WHAT THE TASK ASKS
What lines in the data hold the string "will"? Show them.

Stored data
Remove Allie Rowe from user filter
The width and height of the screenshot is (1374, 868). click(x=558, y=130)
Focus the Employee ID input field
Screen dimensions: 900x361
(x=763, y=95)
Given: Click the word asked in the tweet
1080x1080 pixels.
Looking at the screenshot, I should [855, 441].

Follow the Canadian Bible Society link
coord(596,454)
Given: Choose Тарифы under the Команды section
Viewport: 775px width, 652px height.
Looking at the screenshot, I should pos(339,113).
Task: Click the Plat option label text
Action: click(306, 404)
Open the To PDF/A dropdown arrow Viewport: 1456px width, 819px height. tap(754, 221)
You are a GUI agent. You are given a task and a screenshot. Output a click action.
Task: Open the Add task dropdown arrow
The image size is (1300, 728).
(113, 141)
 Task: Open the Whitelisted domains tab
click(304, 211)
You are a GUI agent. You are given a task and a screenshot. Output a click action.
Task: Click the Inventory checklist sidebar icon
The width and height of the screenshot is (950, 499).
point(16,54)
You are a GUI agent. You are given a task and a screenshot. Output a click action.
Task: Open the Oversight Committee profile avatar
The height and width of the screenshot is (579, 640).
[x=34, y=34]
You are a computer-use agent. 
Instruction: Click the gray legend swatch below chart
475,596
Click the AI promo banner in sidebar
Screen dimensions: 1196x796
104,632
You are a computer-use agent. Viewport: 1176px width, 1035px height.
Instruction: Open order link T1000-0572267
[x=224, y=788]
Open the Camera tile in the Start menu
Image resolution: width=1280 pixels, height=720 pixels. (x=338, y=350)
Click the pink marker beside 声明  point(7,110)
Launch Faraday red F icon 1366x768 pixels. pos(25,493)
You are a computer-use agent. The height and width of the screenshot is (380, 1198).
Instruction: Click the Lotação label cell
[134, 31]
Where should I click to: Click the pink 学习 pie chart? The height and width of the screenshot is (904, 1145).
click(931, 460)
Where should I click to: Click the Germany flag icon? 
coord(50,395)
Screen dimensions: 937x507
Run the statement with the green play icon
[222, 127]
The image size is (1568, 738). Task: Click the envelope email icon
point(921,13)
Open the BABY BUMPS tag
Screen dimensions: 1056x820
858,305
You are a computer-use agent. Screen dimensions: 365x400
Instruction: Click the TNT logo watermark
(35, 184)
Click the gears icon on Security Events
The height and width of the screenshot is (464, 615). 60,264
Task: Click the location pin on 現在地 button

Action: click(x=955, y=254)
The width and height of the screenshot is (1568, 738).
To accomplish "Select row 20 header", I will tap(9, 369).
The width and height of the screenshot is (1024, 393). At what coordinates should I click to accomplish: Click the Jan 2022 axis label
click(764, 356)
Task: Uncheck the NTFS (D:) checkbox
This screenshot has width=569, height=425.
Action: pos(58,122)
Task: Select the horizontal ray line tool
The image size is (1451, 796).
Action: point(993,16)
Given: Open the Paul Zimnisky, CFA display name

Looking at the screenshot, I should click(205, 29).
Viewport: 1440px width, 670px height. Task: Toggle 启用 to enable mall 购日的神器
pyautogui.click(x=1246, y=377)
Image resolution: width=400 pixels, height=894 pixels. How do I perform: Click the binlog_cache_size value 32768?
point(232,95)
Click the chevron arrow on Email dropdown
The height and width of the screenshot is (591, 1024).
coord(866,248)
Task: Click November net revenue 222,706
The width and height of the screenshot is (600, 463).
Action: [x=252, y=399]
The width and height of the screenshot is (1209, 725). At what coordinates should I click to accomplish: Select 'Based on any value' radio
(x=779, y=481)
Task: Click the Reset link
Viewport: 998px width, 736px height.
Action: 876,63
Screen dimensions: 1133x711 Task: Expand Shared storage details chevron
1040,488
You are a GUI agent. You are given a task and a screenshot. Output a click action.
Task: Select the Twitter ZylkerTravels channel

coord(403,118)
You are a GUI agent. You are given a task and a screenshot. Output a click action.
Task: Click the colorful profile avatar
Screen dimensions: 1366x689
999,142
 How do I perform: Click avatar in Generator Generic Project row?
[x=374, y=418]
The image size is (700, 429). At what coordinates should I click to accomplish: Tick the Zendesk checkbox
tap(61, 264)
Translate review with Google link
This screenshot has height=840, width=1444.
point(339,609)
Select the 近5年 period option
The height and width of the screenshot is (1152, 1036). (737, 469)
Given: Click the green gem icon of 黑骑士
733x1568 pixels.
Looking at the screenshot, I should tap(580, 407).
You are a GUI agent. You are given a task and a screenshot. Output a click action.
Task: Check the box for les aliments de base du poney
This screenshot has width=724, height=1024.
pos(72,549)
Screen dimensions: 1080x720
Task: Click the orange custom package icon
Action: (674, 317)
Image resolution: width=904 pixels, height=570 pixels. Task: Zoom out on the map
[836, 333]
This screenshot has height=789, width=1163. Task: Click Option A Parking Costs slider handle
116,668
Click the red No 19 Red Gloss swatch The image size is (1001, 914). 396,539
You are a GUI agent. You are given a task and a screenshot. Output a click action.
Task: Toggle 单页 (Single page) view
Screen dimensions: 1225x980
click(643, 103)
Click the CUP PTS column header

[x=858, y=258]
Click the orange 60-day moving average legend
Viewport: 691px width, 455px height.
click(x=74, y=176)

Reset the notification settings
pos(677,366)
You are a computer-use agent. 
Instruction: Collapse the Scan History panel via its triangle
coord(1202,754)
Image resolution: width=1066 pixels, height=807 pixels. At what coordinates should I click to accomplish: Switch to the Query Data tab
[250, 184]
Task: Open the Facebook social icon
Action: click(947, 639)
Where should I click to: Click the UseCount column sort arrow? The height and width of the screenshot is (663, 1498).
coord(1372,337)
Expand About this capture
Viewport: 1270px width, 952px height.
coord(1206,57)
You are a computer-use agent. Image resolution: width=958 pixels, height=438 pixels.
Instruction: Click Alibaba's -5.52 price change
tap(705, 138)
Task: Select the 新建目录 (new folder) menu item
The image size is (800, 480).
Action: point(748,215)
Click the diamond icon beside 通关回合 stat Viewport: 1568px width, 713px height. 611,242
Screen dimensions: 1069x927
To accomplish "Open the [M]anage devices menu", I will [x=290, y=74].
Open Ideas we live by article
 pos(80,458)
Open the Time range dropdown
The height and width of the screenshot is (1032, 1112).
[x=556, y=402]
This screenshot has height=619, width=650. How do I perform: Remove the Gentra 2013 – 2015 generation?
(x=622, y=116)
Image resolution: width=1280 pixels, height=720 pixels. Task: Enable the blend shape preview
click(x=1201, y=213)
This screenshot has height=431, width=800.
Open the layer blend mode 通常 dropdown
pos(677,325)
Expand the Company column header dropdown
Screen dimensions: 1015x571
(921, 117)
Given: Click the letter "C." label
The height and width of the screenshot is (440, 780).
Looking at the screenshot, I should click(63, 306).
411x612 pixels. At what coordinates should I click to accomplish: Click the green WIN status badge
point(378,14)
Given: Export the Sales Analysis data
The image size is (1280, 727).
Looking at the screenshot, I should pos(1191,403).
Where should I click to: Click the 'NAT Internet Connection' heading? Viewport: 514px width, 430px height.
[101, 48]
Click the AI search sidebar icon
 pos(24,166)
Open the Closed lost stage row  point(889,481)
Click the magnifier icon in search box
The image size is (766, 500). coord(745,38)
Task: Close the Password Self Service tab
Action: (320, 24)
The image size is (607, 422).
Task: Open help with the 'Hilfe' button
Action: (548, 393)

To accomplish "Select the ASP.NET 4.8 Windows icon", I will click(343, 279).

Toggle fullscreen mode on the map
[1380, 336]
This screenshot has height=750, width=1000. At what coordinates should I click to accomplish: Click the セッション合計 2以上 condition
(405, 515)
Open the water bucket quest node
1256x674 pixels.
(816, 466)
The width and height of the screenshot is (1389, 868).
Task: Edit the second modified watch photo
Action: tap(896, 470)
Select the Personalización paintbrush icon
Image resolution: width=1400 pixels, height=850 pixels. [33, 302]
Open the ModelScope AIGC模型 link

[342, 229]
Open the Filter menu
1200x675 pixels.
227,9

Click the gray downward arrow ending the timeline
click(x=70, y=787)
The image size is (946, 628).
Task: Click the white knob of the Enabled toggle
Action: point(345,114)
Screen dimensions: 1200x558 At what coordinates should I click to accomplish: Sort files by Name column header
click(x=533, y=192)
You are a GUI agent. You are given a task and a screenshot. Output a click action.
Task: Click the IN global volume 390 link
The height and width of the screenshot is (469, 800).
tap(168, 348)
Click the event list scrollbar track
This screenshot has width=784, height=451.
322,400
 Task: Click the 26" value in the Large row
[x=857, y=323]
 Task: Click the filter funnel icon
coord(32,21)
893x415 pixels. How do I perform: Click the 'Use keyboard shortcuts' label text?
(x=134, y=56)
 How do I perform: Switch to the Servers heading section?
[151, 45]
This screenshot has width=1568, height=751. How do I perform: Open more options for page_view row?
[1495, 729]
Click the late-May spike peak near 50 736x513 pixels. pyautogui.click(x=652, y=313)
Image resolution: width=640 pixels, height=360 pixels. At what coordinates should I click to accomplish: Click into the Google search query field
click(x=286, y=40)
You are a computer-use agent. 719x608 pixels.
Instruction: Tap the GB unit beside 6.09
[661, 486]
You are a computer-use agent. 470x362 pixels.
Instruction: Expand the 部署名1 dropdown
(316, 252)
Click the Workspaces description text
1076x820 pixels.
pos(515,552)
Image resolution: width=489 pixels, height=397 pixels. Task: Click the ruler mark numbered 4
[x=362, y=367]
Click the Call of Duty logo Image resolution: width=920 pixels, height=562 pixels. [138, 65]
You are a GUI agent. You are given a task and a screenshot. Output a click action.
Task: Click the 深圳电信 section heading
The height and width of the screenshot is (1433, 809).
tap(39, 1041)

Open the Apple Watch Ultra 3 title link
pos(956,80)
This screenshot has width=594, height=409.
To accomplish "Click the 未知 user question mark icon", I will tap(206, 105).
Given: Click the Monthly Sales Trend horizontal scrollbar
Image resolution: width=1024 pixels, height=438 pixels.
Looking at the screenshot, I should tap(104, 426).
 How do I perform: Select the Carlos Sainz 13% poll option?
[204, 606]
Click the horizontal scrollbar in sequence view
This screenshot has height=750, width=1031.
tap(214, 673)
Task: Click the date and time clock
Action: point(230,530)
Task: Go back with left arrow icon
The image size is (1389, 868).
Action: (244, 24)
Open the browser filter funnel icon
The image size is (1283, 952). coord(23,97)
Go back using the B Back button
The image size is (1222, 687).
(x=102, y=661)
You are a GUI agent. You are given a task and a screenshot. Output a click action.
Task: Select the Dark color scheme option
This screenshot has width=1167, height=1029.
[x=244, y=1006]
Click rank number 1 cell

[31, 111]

ANSWER FOR THE TASK
To accomplish "Select row 20 header", I will tap(9, 369).
To accomplish "Open the [M]anage devices menu", I will [x=290, y=74].
To accomplish "Select the ASP.NET 4.8 Windows icon", I will click(343, 279).
To accomplish "Click the 未知 user question mark icon", I will tap(206, 105).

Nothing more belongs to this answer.